I spent 15 months as a sales manager, which was just long enough to learn how little aptitude I had for the job.
The experience did give me an appreciation for the difficulty of selling, though. In 20 years as an editor I had developed an attitude that’s common for people who produce products: I believed that most salespeople were overpaid, under-worked and basically lazy. My 15 months of hell taught me otherwise, and that’s why I was curious when Dan McDade sent me a copy of The Truth about Leads.
McDade Is an entrepreneur whose company, PointClear, helps businesses improve their prospecting and lead nurturing. The Truth about Leads is a short book – only 101 pages – but it’s packed with sales wisdom. Some of McDade’s advice will be difficult for sales managers to hear, but it’s hard to argue with his logic.
McDade believes that most companies invest far too much in lead generation and far too little in lead qualification and nurturing. Salespeople are too quick to discard leads that don’t show immediate potential, preferring to focus on the small number of opportunities they can close quickly. In doing so, they squander opportunities to pursue long-term relationships that can yield far more revenue over time.
This behavior contributes to the chasm that exists between marketers and sales people in many organizations, particularly B2B companies. Marketers throw large numbers of leads over the wall to sales because that’s what they’re paid to do. Sales people don’t effectively follow up on longer-term opportunities. Each party complains about the other’s incompetence.
McDade (left) lays equal blame on both parties, concluding that the net effect is “about 95% of generated leads are not effectively pursued by sales.” Lead nurturing takes time and persistence that few sales people have and fewer sales managers tolerate. The reality is that it may take 10 to 12 calls and e-mails to get the attention of a single prospect. Most sales people give up after three. And even that is only the beginning. Ten percent of qualified leads close within three months, but 45% will close within a year if they are properly nurtured. The good news is that the leads that take the longest to close are the most likely to be good sources of repeat business. Once they’re convinced, they’re all in.
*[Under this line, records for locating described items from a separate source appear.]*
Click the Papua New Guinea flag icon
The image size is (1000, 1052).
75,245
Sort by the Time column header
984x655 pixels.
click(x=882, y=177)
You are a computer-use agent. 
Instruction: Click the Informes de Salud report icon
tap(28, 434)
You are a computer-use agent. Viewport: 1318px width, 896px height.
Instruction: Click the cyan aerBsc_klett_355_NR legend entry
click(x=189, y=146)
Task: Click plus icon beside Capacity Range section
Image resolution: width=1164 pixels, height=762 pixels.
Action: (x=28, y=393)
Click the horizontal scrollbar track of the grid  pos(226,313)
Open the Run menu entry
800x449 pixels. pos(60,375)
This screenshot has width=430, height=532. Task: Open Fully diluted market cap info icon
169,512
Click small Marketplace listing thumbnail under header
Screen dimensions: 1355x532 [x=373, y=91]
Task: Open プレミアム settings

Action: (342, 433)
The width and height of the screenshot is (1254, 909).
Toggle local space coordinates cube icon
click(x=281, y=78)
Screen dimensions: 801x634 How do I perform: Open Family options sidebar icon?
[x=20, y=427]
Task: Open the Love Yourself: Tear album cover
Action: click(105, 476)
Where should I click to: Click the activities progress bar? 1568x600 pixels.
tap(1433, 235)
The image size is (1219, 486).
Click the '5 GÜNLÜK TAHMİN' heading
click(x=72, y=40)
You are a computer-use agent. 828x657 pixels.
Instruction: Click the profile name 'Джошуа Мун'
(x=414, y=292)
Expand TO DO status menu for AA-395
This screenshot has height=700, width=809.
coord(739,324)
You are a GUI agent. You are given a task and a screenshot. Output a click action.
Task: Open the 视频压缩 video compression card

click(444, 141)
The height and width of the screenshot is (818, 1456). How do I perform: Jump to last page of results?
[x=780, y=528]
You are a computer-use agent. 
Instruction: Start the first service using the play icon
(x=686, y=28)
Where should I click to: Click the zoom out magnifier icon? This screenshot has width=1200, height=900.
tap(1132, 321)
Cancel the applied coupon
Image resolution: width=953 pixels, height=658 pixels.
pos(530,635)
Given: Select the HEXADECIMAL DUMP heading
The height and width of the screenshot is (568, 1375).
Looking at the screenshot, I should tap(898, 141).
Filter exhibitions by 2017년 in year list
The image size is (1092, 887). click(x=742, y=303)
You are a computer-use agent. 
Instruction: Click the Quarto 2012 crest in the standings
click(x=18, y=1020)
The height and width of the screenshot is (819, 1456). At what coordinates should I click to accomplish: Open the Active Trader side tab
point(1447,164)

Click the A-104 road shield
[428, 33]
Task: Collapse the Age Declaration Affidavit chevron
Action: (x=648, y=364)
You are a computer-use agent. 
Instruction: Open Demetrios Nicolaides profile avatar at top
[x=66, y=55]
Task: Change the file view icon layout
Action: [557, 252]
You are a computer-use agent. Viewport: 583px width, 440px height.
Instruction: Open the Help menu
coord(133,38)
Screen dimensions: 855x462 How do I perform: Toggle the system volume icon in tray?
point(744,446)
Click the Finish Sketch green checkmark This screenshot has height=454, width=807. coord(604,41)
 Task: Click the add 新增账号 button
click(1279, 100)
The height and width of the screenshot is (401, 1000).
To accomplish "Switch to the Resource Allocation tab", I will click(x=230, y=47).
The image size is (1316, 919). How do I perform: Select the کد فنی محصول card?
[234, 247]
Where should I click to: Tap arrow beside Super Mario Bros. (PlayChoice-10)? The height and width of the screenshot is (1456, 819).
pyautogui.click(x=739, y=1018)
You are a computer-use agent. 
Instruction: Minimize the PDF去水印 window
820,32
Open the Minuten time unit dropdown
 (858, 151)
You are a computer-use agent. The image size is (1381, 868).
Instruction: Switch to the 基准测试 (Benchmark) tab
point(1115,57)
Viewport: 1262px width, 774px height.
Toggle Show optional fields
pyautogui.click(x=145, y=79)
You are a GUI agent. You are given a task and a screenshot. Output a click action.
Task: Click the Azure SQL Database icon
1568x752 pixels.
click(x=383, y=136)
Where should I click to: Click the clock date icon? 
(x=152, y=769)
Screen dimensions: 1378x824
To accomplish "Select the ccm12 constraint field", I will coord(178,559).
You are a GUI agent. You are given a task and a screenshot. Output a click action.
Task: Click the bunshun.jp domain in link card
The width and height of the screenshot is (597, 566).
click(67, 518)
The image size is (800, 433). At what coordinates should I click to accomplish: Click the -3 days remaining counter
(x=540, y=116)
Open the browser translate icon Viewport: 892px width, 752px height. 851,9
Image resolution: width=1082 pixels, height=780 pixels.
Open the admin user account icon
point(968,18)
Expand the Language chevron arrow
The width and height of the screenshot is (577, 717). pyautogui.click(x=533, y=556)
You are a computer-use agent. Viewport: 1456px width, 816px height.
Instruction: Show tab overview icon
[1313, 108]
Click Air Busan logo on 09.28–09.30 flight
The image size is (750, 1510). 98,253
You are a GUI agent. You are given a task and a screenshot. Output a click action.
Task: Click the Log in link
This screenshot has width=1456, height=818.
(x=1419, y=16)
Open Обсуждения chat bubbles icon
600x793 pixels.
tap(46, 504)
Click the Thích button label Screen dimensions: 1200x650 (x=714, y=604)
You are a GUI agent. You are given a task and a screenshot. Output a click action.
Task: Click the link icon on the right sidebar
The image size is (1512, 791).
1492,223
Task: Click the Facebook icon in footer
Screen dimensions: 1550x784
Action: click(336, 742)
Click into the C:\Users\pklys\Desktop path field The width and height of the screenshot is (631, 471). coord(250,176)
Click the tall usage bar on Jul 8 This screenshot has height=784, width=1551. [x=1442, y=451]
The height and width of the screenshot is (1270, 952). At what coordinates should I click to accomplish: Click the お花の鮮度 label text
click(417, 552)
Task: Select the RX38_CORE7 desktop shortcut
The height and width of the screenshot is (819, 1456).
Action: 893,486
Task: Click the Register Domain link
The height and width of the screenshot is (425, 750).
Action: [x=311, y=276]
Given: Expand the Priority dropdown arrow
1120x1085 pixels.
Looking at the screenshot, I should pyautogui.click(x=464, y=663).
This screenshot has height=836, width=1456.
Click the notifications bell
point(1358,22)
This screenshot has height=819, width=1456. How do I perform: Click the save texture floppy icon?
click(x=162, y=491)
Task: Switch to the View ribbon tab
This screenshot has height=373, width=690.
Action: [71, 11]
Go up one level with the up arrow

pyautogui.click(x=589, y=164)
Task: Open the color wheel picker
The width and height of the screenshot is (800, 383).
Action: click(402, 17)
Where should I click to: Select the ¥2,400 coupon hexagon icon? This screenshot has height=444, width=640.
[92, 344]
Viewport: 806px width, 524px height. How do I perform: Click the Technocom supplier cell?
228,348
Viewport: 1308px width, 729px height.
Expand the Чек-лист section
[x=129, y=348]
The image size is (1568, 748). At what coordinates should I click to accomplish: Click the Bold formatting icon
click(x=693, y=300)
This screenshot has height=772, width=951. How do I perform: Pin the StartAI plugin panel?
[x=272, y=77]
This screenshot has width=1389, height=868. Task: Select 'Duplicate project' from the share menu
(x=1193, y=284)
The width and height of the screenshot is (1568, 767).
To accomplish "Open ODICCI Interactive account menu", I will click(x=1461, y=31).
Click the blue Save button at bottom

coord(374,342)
McDade is particularly critical of the cost-per-lead (CPL) metric that is commonly used to measure marketing effectiveness. CPL drives marketers to outsource demand generation to unskilled contract telemarketers or to purchase lists of dubious quality. These tactics can generate a lot of names, but not many qualified leads. “Fewer than 7% of leads passed to sales by marketing should be,” McDade states.
In his view, lead qualification is a far more productive investment than lead generation because it focuses sales resources on the opportunities that have the highest conversion potential and the greatest long-term value. Lead qualification also demands cooperation between marketing and sales, which is something most companies badly need. Marketers should be rewarded for making sales successful, not throwing names over a wall.
The Truth about Leads has numerous other tactical gems that salespeople will appreciate. The section on selling to pain rather than opportunity is right on the mark as is the persuasive case McDade makes against “appointment setting,” a practice that focuses sales resources on meeting with people who have a lot of time on their hands.
The Truth about Leads does what a good business book should: Defies conventional wisdom with logic born of experience. Reading it is two hours well spent.